21 Geislingen: Geburtshilfe

Jetzt muss die Geldspritze noch wirken

Autor: EBERHARD WEIN | StZ 21.12.2010

Geislingen Am Mittwoch entscheidet der Kreistag, ob die Geburtshilfe der Helfensteinklinik eine Galgenfrist erhält.

Der Geislinger Oberbürgermeister Wolfgang Amann möchte die Geburtshilfestation der örtlichen Helfensteinklinik in eine Genossenschaft überführen und so vor der Schließung retten. In einem Schreiben an den Landrat Edgar Wolff bittet er darum, dass die kreiseigene Klinikengesellschaft, der neben der Helfensteinklinik auch die Göppinger Klinik am Eichert gehört, ein solches Modell prüft. Die entscheidende Sitzung wird am Mittwoch stattfinden. Dann berät die Gesellschafterversammlung von 15 Uhr an hinter verschlossenen Türen. Sie ist identisch mit dem Kreistag, der anschließend von 17 Uhr an öffentlich tagt.

Offiziell geht es bei beiden Sitzungen um den Bau eines Gesundheitszentrums an der Helfensteinklinik. Nachdem ein guter Teil der Flächen für das Ärztehaus vergeben ist und erste Zuschusszusagen des Landes vorliegen, soll ein entsprechender Baubeschluss für das auf knapp 20 Millionen Euro taxierte Projekt fallen. „Das ist eine wichtige Sitzung", sagte der Landrat Edgar Wolff. Allerdings hält auch er es für wahrscheinlich, dass das Thema Geburtshilfe ebenfalls zur Sprache kommt.

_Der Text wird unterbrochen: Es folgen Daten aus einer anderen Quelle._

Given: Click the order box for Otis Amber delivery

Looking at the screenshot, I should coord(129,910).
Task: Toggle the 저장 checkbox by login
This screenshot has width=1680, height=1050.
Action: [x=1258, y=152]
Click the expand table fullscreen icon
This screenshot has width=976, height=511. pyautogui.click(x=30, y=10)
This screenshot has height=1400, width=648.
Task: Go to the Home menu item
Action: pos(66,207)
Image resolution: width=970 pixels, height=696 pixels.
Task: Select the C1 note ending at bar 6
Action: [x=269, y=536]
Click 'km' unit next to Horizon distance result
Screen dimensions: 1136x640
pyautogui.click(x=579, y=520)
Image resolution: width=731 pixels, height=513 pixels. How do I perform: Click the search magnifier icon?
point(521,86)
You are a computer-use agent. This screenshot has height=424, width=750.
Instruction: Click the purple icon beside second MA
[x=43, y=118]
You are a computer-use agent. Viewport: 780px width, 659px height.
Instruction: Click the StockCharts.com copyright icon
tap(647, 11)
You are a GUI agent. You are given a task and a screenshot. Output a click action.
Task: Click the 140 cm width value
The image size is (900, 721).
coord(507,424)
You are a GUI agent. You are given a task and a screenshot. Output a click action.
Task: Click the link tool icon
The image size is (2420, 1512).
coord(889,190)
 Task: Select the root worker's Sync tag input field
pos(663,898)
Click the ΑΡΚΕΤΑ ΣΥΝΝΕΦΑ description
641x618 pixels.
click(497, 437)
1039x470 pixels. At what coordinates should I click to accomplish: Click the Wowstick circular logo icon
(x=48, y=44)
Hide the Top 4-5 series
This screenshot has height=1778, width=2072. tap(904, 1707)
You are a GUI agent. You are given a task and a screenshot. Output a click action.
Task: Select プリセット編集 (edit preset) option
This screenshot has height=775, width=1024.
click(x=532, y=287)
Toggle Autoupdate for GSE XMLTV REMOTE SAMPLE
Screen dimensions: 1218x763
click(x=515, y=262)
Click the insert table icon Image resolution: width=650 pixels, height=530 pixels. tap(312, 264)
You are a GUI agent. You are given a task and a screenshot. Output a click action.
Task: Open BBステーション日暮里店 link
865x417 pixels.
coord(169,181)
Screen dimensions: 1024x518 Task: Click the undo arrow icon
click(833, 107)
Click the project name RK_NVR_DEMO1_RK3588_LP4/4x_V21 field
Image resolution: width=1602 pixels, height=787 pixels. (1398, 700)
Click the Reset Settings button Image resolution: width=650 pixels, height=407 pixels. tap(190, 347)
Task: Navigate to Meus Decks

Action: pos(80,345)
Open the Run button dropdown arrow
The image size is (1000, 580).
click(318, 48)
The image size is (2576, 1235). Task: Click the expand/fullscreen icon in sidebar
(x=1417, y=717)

Dabei hat die Gesellschafterversammlung der Schließung der defizitären Abteilung zum 6. Januar 2011 bereits zugestimmt.

Doch die Proteste in Geislingen und im oberen Filstal ebben nicht ab. Gestern Abend versammelten sich erneut mehrere Hundert Menschen zu einer Kundgebung vor dem Klinikum. In einer beispiellosen Aktion gelang es den Initiatoren, bis gestern mehr als 250 000 Euro zu sammeln.

Das Geld stammt von Bürgern, Firmen, und aus kommunalen Kassen. 80 000 Euro stellt allein die Stadt Geislingen bereit, je 10 000 Euro wollen Bad Ditzenbach und Bad Überkingen beisteuern. Mit dem Geld könnte der Geislinger Geburtshilfe, die nach den Angaben der Klinikleitung jährlich ein Minus von 250 000 Euro erwirtschaftet, eine Galgenfrist gewährt werden. Damit wäre Zeit gewonnen, um ein Zukunftskonzept für die Abteilung zu entwerfen. So könne sie in Kooperation mit der Filderklinik in Filderstadt (Kreis Esslingen) anthroposophisch ausgerichtet werden, lautet ein Vorschlag. Die Klinikleitung hatte erst im November bekanntgegeben, dass sie die Geburtshilfe schließen möchte.

Wie Amann betonte, habe ihm der früherer Rektor der Hochschule für Wirtschaft und Umwelt Nürtingen-Geislingen, Professor Eduard Mändle, bereits versichert, dass ein genossenschaftliches Modell, das den Kreis nichts koste, in diesem Fall möglich und aussichtsreich sei. Als Genossen kämen Privatleute, Firmen, Gemeinden und Organisationen infrage. Der Geschäftsführer der Kliniken, Professor Jörg Martin, zeigte sich jedoch skeptisch. Das eigentliche Problem sei damit nicht gelöst. „Wir brauchen mehr Geburten." Seit dem Jahr 2000 ist die Zahl der jährlichen Entbindungen in Geislingen von 800 auf geschätzte 450 in diesem Jahr zurückgegangen. Wegen der Nachtbereitschaften benötige man dafür aber dasselbe Personal.

Die Entscheidung über Annahme oder Ablehnung des 250 000-Euro-Schecks überlasse er aber der Gesellschafterversammlung, sagte Martin. Dort gibt es durchaus Stimmen, die dafür votieren, es noch einmal zu versuchen. Die Geislinger Kreisräte Hans-Peter Maichle (CDU) und Bernhard Lehle (Grüne) haben sogar selbst je 1000 Euro in die Geburtshilfekasse einbezahlt. Jedoch würde eine einjährige Verlängerung die Klinikleitung vor Probleme stellen. „Uns fehlen Ärzte", so Martin. Und welcher junge Mediziner komme in eine Abteilung, die nur unter Vorbehalt bestehe?